● Exercise aim
Between the line containing "You are a computer-use agent. The width" and the line containing "Task: Open the Batch Edit tab" lies a run of lines; give that run again exactly, with both of those lines, and nothing else from the entries below.

● Material provided

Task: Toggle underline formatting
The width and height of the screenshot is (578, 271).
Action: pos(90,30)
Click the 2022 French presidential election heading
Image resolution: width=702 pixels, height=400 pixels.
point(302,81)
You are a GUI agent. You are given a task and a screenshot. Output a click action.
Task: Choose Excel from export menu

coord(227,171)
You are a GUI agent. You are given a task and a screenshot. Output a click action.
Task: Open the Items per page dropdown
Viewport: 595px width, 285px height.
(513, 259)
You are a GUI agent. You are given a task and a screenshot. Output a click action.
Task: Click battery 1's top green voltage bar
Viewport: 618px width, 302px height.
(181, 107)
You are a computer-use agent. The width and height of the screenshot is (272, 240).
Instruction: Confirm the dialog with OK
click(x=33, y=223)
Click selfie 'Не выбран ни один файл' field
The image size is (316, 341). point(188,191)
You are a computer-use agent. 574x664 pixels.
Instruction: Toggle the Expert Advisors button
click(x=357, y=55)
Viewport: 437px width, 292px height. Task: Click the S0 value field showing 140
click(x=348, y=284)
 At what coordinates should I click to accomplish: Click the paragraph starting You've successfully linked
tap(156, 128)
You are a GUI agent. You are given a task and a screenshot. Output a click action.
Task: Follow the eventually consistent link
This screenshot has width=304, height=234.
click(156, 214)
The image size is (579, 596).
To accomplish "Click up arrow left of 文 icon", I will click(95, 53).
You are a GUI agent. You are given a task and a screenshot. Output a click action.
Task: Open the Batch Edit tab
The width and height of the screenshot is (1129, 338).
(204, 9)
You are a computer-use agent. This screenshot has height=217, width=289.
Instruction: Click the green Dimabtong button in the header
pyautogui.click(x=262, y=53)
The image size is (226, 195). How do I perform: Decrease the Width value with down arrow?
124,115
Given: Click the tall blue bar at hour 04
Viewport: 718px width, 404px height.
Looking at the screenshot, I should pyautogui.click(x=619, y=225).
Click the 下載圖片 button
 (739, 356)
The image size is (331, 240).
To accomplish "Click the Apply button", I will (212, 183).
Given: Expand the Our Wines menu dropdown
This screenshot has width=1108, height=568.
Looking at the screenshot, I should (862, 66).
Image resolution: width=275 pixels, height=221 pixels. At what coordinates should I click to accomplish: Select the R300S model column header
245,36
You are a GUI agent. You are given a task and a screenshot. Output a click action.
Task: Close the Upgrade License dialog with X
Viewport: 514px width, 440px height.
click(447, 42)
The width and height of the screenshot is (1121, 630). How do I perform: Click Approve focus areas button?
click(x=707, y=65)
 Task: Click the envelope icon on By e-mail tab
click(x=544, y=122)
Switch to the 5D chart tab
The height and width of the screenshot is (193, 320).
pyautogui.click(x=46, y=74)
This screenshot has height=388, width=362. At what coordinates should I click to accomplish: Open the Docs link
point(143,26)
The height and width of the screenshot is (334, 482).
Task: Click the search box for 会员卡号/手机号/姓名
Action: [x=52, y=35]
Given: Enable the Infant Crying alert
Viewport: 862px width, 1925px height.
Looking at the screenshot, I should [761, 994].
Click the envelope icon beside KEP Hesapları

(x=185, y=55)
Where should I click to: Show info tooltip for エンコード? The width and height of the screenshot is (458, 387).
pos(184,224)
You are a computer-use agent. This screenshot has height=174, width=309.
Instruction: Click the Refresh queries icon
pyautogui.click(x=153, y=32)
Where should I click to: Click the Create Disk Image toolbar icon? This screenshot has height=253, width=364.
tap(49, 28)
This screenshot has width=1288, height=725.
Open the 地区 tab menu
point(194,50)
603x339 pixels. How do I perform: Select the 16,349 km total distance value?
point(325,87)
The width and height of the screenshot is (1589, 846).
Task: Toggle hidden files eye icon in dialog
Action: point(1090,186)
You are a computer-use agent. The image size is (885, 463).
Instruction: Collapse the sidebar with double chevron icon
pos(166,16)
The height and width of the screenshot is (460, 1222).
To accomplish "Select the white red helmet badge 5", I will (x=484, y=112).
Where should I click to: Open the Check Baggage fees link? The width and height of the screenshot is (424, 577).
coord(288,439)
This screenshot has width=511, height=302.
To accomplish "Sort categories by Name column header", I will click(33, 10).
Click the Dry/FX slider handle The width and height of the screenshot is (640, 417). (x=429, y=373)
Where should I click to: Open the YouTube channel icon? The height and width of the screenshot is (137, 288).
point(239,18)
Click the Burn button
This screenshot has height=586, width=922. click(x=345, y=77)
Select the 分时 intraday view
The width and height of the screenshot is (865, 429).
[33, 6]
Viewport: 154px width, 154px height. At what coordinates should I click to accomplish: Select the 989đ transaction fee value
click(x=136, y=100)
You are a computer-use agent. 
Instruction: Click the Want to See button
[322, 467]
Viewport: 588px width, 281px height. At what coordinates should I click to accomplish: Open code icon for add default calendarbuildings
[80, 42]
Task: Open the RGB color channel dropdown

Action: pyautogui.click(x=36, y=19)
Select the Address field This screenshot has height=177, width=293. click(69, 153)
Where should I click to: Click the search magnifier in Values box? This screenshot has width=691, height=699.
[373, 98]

● Exercise answer
You are a computer-use agent. The width and height of the screenshot is (272, 240).
Instruction: Confirm the dialog with OK
click(x=33, y=223)
Click selfie 'Не выбран ни один файл' field
The image size is (316, 341). point(188,191)
You are a computer-use agent. 574x664 pixels.
Instruction: Toggle the Expert Advisors button
click(x=357, y=55)
Viewport: 437px width, 292px height. Task: Click the S0 value field showing 140
click(x=348, y=284)
 At what coordinates should I click to accomplish: Click the paragraph starting You've successfully linked
tap(156, 128)
You are a GUI agent. You are given a task and a screenshot. Output a click action.
Task: Follow the eventually consistent link
This screenshot has width=304, height=234.
click(156, 214)
The image size is (579, 596).
To accomplish "Click up arrow left of 文 icon", I will click(95, 53).
You are a GUI agent. You are given a task and a screenshot. Output a click action.
Task: Open the Batch Edit tab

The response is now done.